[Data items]
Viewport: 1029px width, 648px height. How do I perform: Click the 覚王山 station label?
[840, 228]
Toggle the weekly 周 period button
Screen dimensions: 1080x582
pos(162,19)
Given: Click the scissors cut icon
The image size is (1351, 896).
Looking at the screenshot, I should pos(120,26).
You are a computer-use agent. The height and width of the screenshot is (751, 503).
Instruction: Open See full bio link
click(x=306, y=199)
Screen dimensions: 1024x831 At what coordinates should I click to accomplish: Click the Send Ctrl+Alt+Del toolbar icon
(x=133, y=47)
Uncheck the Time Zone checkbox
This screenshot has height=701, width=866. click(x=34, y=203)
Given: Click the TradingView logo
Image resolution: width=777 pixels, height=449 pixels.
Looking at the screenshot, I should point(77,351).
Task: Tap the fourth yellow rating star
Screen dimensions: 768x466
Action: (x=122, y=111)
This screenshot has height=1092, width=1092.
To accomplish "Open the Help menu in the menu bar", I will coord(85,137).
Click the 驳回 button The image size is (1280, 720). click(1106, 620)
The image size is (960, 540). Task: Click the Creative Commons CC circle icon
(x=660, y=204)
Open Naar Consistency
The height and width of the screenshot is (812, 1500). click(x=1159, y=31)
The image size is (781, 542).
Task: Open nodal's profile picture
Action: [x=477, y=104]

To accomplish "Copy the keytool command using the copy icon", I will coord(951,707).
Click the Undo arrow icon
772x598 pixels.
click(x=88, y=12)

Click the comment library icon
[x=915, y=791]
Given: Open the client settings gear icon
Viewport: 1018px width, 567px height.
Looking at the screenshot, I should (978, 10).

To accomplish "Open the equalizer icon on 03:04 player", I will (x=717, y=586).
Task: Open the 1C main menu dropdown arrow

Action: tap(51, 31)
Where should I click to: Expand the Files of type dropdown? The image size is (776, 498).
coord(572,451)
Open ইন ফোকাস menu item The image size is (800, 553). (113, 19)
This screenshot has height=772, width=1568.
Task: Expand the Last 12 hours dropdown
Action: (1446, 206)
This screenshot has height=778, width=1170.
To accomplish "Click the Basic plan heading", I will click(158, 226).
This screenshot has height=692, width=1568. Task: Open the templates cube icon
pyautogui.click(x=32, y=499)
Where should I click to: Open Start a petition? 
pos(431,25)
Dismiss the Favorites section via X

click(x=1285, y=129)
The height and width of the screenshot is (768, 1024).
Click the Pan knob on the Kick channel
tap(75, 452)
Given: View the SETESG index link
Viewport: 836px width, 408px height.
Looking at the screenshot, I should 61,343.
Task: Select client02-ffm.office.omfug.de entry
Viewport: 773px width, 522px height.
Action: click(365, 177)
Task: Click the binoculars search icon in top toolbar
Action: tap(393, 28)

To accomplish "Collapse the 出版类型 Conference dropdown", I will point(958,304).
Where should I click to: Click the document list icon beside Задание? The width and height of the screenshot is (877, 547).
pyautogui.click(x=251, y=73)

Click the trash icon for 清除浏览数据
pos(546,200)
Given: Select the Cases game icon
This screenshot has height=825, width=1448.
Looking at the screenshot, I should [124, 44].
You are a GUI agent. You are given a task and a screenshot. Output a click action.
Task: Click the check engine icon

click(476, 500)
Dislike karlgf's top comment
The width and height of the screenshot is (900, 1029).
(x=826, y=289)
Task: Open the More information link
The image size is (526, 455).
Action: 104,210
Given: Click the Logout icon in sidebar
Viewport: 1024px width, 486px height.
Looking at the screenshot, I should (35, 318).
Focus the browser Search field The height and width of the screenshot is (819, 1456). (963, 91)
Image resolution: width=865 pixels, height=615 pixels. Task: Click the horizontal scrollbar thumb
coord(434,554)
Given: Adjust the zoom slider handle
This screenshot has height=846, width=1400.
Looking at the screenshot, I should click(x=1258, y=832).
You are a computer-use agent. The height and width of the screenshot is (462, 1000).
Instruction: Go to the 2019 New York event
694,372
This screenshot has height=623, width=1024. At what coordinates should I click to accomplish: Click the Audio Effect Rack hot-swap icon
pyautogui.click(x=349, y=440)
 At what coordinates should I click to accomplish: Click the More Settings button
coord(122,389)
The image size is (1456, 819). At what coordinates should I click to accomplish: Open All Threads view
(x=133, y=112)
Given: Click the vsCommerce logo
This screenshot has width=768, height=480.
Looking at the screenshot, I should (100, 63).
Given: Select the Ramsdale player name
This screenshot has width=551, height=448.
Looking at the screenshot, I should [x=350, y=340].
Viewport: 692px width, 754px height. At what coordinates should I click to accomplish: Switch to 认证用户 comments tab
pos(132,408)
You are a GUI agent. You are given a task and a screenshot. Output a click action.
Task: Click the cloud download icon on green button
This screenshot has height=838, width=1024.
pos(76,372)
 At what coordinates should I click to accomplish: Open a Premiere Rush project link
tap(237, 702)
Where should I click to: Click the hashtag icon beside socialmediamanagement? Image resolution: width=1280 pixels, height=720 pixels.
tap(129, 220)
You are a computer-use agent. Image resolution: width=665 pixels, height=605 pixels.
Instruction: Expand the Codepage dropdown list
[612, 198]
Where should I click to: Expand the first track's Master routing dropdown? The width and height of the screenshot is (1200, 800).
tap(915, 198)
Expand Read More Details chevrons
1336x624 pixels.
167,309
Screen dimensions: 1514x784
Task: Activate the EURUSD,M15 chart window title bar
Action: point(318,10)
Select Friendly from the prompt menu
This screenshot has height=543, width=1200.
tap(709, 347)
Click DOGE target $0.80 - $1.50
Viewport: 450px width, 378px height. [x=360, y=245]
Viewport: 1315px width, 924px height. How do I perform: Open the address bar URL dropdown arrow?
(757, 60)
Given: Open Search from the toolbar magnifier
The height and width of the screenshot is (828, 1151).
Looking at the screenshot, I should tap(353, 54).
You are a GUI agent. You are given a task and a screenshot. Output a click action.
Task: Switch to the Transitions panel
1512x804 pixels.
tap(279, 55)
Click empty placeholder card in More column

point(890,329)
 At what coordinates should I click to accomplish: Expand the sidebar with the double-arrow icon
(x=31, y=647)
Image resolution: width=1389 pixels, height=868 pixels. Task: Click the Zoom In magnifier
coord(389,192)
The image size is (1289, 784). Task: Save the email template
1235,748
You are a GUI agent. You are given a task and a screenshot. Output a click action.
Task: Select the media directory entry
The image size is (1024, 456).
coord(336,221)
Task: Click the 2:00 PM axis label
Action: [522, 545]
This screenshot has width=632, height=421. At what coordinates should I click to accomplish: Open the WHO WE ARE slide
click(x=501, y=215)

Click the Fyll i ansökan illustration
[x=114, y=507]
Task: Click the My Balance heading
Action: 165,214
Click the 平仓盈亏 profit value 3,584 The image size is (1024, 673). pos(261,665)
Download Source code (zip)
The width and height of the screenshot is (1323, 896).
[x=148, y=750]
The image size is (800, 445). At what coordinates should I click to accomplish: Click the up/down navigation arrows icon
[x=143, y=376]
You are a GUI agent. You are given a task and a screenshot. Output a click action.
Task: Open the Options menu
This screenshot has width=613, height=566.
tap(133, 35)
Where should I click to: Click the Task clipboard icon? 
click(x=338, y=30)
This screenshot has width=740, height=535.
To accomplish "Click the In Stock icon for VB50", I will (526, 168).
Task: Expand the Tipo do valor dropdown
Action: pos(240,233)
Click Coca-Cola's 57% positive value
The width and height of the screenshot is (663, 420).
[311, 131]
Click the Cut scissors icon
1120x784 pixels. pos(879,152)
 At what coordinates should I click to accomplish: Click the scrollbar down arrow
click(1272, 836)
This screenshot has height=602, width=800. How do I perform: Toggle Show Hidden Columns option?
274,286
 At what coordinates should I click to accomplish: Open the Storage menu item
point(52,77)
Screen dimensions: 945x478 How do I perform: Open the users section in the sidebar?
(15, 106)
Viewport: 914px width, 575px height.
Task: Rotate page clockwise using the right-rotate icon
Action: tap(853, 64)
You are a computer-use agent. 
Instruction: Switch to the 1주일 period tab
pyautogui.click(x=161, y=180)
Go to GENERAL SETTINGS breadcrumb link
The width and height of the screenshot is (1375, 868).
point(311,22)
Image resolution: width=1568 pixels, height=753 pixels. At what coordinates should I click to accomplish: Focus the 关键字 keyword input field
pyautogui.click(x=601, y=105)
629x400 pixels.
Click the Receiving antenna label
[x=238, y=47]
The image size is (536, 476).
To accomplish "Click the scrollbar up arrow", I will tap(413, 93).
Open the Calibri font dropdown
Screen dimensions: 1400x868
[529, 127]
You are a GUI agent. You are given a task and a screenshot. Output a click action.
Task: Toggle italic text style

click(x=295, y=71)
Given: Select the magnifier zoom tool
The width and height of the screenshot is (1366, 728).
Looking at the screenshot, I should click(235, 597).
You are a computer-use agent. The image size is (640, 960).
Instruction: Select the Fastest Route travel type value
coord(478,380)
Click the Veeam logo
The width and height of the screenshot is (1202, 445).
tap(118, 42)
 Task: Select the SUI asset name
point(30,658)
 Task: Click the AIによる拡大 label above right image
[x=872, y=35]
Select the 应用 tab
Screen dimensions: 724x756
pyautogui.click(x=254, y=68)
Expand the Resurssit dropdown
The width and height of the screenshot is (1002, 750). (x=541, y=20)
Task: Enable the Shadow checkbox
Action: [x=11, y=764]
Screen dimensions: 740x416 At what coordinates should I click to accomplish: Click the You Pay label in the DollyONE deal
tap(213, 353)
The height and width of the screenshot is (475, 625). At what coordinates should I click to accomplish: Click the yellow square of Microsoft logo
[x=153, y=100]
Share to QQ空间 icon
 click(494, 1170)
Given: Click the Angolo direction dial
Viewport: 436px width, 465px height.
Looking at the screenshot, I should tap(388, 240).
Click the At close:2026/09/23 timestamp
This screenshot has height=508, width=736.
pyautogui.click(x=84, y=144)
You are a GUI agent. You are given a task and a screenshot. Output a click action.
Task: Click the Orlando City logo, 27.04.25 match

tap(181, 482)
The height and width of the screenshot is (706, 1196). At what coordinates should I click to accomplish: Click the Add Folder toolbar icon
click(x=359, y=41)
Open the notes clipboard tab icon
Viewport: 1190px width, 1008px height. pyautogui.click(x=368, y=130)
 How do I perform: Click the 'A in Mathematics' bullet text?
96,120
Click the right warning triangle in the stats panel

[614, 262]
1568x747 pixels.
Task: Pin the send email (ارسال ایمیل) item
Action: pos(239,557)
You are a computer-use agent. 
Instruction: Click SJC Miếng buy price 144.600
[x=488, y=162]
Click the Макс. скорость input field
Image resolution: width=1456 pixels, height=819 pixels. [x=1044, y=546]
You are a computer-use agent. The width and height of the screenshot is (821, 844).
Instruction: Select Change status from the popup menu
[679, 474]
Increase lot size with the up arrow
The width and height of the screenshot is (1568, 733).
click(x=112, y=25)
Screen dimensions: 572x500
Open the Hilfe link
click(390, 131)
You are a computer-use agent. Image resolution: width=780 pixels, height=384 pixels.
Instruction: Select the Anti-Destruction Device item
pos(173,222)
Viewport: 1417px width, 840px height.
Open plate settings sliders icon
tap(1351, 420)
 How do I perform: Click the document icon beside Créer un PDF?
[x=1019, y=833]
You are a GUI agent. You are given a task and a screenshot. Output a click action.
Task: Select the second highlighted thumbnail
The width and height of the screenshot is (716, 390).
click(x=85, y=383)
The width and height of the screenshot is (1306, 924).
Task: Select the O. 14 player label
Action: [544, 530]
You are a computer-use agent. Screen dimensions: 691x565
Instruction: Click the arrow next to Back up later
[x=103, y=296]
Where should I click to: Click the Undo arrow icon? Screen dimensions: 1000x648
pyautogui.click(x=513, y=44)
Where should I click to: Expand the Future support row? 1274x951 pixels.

TASK STATEMENT:
Express the entries above as a JSON list of strings, one string per line, starting with the line containing "Task: Open the 1C main menu dropdown arrow" and going on through the line containing "pyautogui.click(x=32, y=499)". Leave out blank lines.

FINISHED ANSWER:
[
  "Task: Open the 1C main menu dropdown arrow",
  "Action: tap(51, 31)",
  "Where should I click to: Expand the Files of type dropdown? The image size is (776, 498).",
  "coord(572,451)",
  "Open ইন ফোকাস menu item The image size is (800, 553). (113, 19)",
  "This screenshot has height=772, width=1568.",
  "Task: Expand the Last 12 hours dropdown",
  "Action: (1446, 206)",
  "This screenshot has height=778, width=1170.",
  "To accomplish \"Click the Basic plan heading\", I will click(158, 226).",
  "This screenshot has height=692, width=1568. Task: Open the templates cube icon",
  "pyautogui.click(x=32, y=499)"
]